DDoS-Protected Hosting for CS 1.6: What to Look For

June 4, 2026 Daemon666 9 min read 21 views

Game servers get attacked, and CS 1.6 is an easy target: it is UDP-based, its connectionless query protocol (A2S) can be abused for amplification, and knocking a rival server offline at peak hours is a depressingly common tactic in the 1.6 scene. "DDoS protection" is a marketing sticker on almost every host now, so the useful question is not whether a provider claims it, but what specifically it filters and how. This guide is vendor-neutral — it gives you the features to demand and the questions to ask.

1. Understand what you are defending against

  • L3/L4 volumetric floods — raw UDP/SYN/amplification traffic aimed at saturating your port or the provider's uplink. Measured in Gbps/Mpps. This is what "DDoS protection" usually means.
  • UDP amplification — attackers spoof your IP and bounce traffic off open reflectors (DNS, NTP, and game query services). A2S itself can be reflected, which is why open, unprotected query ports are a liability.
  • L7 / application floods — floods of valid-looking A2S query packets or fake connection attempts that exhaust the single game thread. These are small in bandwidth but lethal to a single-threaded HLDS, and generic volumetric scrubbing often misses them.

A host that only advertises "500 Gbps mitigation" is talking about the first two. The third — the game-aware layer — is where CS 1.6 servers actually fall over.

2. Always-on beats on-demand

Ask whether filtering is always-on or on-demand (triggered after detection). On-demand mitigation has a detection window — often 10–60 seconds — during which your server is already down. For a game server where an attack lands exactly at peak to clear the room, that window is the whole attack. Prefer always-on filtering for game IPs.

3. Game-aware UDP filtering is the feature that matters

Generic scrubbing struggles with legitimate game UDP because it looks like the flood.
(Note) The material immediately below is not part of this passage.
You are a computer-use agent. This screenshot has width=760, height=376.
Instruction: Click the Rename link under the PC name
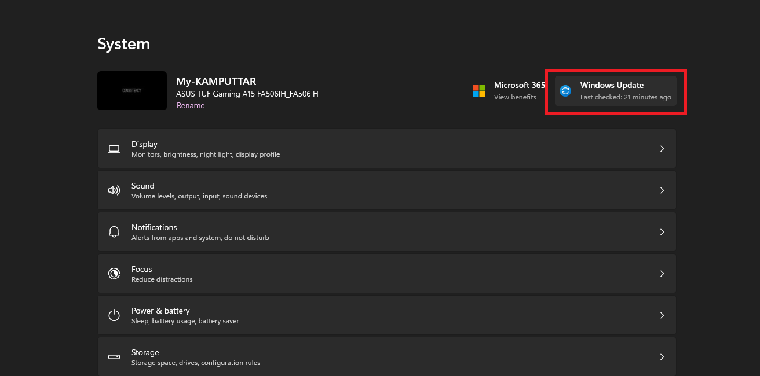191,106
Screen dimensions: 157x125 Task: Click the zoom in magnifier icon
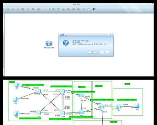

The providers worth paying for offer game-aware or GoldSrc/Source-aware filtering that:

  • validates A2S query structure and drops malformed query packets,
  • rate-limits queries per source IP so a query flood cannot exhaust the game thread,
  • challenges/validates new connections to filter spoofed and fake connects,
  • whitelists established, legitimate player sessions.

If a provider cannot tell you how it distinguishes a real CS 1.6 player from a flood, its "protection" is generic and will either pass the attack through or drop your real players with it.
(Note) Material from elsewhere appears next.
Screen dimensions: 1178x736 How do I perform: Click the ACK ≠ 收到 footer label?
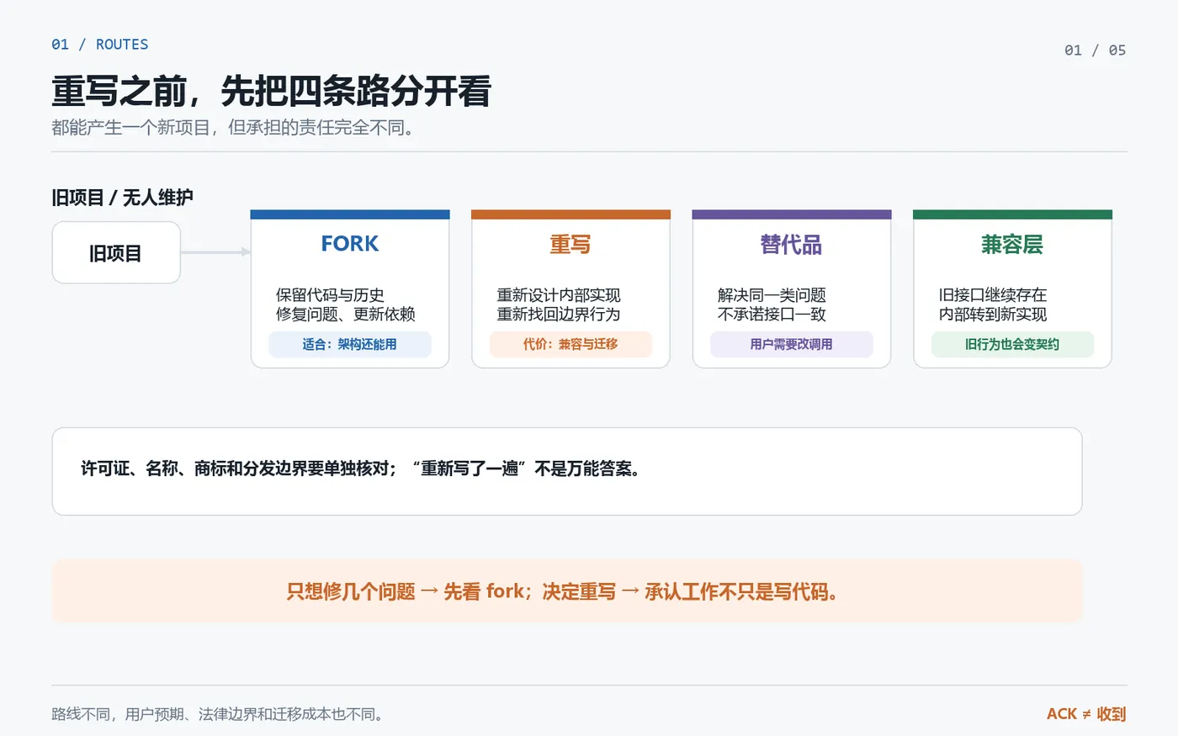[x=1086, y=714]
4. Capacity and latency trade-off

Look at two numbers: scrubbing capacity (Gbps/Mpps the network can absorb) and added latency. Scrubbing routes your traffic through filtering infrastructure, which can add ping. Good providers keep this to a few milliseconds via local scrubbing; bad ones reroute you across the world and add 80 ms permanently. Since ping is everything for retention, verify the protected latency to your player region, not just the raw capacity headline.

5. Harden the server itself — protection is layered

Upstream filtering is only half the job; the engine has its own defenses. On ReHLDS, set the anti-flood and connection cvars, and use the ban filter:

sv_filterban 1
sv_rcon_maxfailures 5
sv_rcon_minfailures 5
sv_rcon_minfailuretime 30
sv_rehlds_force_dlmax 1

ReHLDS also has query-flood and connectionless-packet protections that plain HLDS lacks — another reason to run it. Close every port you are not using, and keep RCON locked down; a leaked RCON password is its own denial-of-service. See which ports to open and installing ReHLDS.
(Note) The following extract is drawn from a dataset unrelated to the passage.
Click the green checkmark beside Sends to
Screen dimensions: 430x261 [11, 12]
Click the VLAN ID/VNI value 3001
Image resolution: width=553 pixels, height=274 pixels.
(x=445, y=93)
6. Questions to ask before you buy

  • Is DDoS filtering always-on or on-demand for game IPs?
  • Do you offer game-aware / GoldSrc-aware UDP filtering, or only generic L3/L4 scrubbing?
  • What latency does the protection add for players in [my region]?
  • Is protection included on the dedicated IPv4, or extra?
  • What is your policy when an attack exceeds capacity — null-route (blackhole) the IP, or keep filtering?

That last one matters: some budget hosts "mitigate" by null-routing your IP for hours, which is indistinguishable from the attack succeeding. Avoid providers whose response to a large attack is to take you offline to protect themselves.

Common mistakes

  • Trusting a Gbps number alone — volumetric capacity says nothing about surviving a small, targeted A2S query flood.
  • Accepting on-demand protection for a game IP — the detection window is the attack.
  • Ignoring added latency — protection that adds 80 ms trades one problem for another.
  • Skipping server-side hardening — no upstream filter replaces ReHLDS anti-flood cvars and a locked-down RCON.
  • Assuming a null-route is protection — it is the attacker's goal, achieved by your host.

Verification

You cannot ethically DDoS-test someone else's network, so verify indirectly. Confirm always-on filtering is active on your IP (the provider can show this in a panel), measure your protected ping from your player region and ensure it is acceptable, and stress the server-side layer by hammering your own query port from a single machine and watching that ReHLDS rate-limits it without dropping real players. If the provider is vague about the game-aware layer and can only talk in Gbps, treat the "protection" as unproven and keep your server-side hardening tight regardless.